---------- TASK INPUT
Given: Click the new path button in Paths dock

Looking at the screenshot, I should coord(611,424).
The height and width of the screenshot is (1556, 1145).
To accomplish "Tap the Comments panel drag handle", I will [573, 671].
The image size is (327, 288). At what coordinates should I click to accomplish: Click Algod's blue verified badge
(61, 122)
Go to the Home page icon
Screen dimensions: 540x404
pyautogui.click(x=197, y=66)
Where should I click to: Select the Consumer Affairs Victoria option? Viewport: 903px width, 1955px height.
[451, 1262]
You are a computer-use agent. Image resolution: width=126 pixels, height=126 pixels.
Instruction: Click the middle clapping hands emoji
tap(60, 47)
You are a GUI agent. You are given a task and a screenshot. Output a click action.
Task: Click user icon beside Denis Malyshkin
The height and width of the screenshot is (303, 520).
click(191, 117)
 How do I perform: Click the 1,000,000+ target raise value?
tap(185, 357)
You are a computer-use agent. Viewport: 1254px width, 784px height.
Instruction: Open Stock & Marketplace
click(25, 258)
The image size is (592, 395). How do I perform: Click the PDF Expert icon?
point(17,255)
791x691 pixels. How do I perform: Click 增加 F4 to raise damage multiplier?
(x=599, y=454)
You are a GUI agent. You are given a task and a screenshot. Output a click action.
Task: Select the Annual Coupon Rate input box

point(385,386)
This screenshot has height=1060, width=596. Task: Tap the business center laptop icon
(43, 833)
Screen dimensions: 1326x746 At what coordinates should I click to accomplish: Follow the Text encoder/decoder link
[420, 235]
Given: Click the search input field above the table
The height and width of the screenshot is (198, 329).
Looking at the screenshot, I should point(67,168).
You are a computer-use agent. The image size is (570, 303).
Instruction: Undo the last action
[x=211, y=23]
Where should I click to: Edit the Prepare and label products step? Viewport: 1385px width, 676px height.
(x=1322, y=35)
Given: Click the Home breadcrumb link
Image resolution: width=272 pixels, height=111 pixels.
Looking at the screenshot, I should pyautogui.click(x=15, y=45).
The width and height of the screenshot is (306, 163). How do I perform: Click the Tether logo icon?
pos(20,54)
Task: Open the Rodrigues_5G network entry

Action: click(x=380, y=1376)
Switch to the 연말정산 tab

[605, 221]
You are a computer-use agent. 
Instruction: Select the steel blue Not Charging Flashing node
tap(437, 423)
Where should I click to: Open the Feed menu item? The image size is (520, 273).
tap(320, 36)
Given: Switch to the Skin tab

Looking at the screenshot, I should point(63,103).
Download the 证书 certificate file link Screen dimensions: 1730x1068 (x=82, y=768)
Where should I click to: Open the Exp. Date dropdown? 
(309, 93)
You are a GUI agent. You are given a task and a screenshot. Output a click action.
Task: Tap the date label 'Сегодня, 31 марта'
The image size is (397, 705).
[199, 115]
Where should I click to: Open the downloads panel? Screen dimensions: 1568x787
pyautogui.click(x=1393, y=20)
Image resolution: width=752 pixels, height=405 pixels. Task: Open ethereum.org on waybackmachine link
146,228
--------------------
▶ [AIM OF THE EXERCISE]:
Collect every line of the material above that contains the word "Home".

▶ [TASK RESPONSE]:
Go to the Home page icon
Given: Click the Home breadcrumb link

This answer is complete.